Answer

**step1** Understanding the problem

We need to find the prime factors of the number 187 and write them using index notation. Index notation means expressing repeated prime factors with a power (e.g., $$2 \times 2 \times 2$$ would be $$2^3$$). Since each prime factor will appear only once, the index for each will be 1.

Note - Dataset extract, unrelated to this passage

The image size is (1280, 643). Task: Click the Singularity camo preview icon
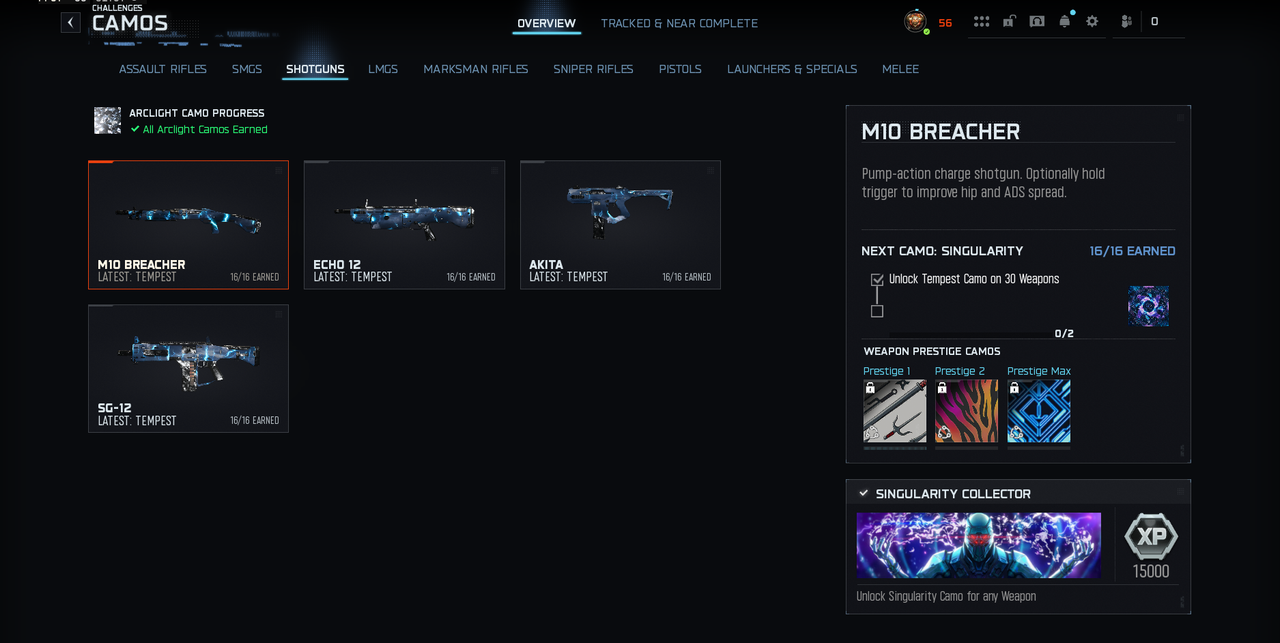1148,306
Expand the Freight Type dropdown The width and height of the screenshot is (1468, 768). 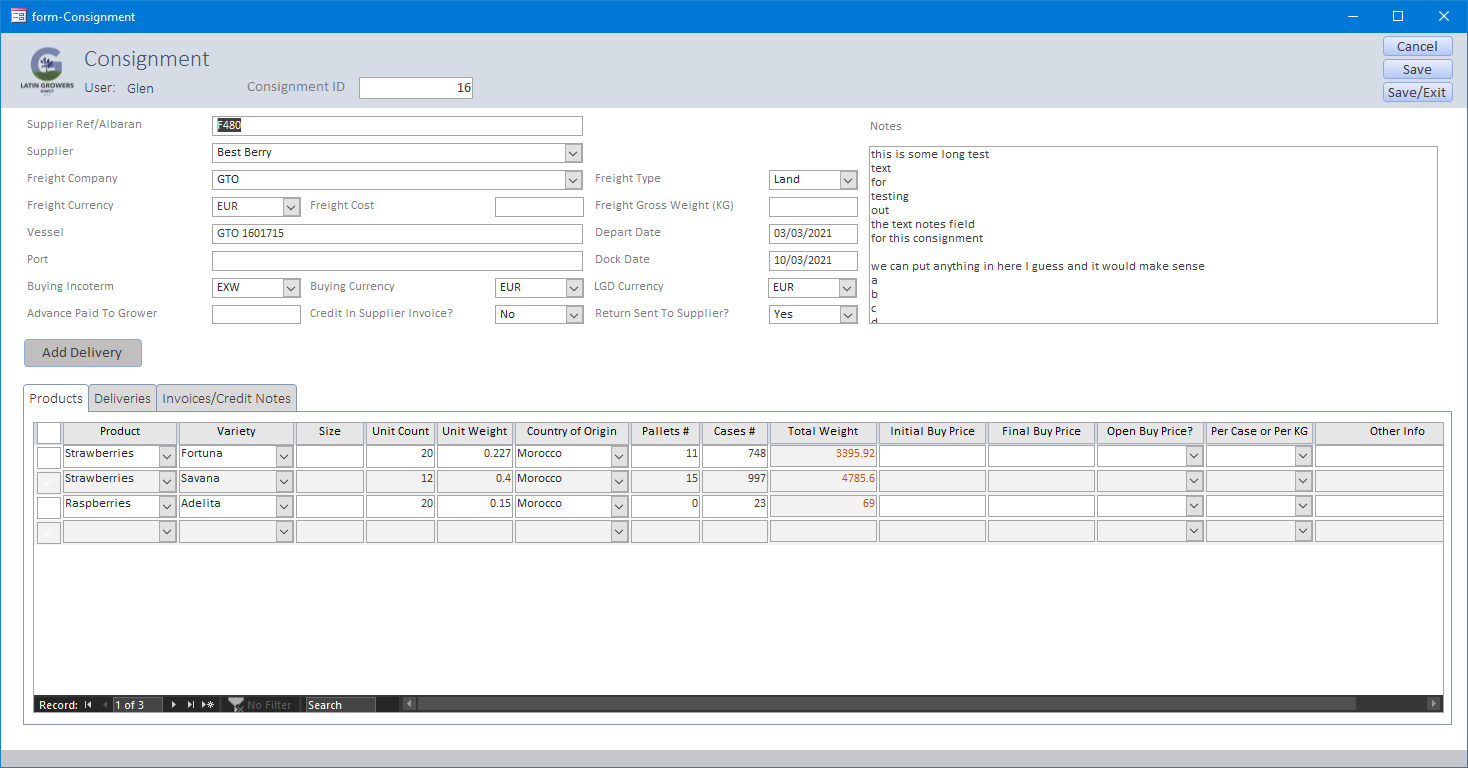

**step2** Finding the prime factors

We will start by testing prime numbers to see if they divide 187.
- Is 187 divisible by 2? No, because 187 is an odd number.
- Is 187 divisible by 3? The sum of the digits is $$1+8+7 = 16$$. Since 16 is not divisible by 3, 187 is not divisible by 3.
- Is 187 divisible by 5? No, because it does not end in a 0 or a 5.
- Is 187 divisible by 7? $$187 \div 7 = 26$$ with a remainder of 5. So, 187 is not divisible by 7.
- Is 187 divisible by 11? We can test this by dividing 187 by 11.
$$187 \div 11 = 17$$
Both 11 and 17 are prime numbers. This means we have found all the prime factors.

**step3** Writing the prime factorization in index notation

The prime factors of 187 are 11 and 17. Since each prime factor appears only once, their power (index) is 1.
So, the prime factorization of 187 in index notation is $$11^1 \times 17^1$$. It is more commonly written as $$11 \times 17$$.